As the direct executors of biological function, the expression level of proteins in host will reveal the molecular mechanisms regulating bacteria infection more directly. In the present study, the differential proteomes of Macrobrachium nipponense hemocytes response to Aeromonas hydrophila infection were identified with isobaric tags for relative and absolute quantitation (iTRAQ) labeling followed by liquid chromatography electrospray ionization tandem mass spectrometry. The hemocyte proteins from the unchallenged and A. hydrophila challenged prawn, M. nipponense, at 12, 24 and 36 h post infection were compared. From this, a total of 3372 proteins were identified and 1014 proteins were considered differentially expressed, of which 117 common differentially expressed proteins were indicated between the time points. Hierarchical clustering, Gene Ontology, Kyoto Encyclopedia of Genes and Genomes enrichment and protein-protein interaction network analyses were performed for the general characterization of overall enriched proteins.

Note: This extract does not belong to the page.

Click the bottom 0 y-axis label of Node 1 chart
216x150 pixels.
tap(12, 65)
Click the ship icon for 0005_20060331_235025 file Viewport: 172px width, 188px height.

Cytoskeletal proteins including myosin heavy chain, myosin regulatory light chain, actin, tubulin alpha/beta chain, troponin I and troponin T as well as antioxidant enzymes such as catalase and cytosolic MnSOD were found significantly up-regulated in hemocytes, indicating that the phagocytosis process and ROS system were induced after challenge with A. hydrophila. And other proteins such as integrin β, innexin inx2-like and heat shock protein 60 also participate in prawn immune response against bacteria. Parallel reaction monitoring analyses were carried out for validation of the expression levels of differentially expressed proteins, which indicated high reliability of the proteomic results. This is the first report on proteome of M. nipponense hemocytes against A. hydrophila infection, which contributes to better understanding on the molecular mechanisms of prawns.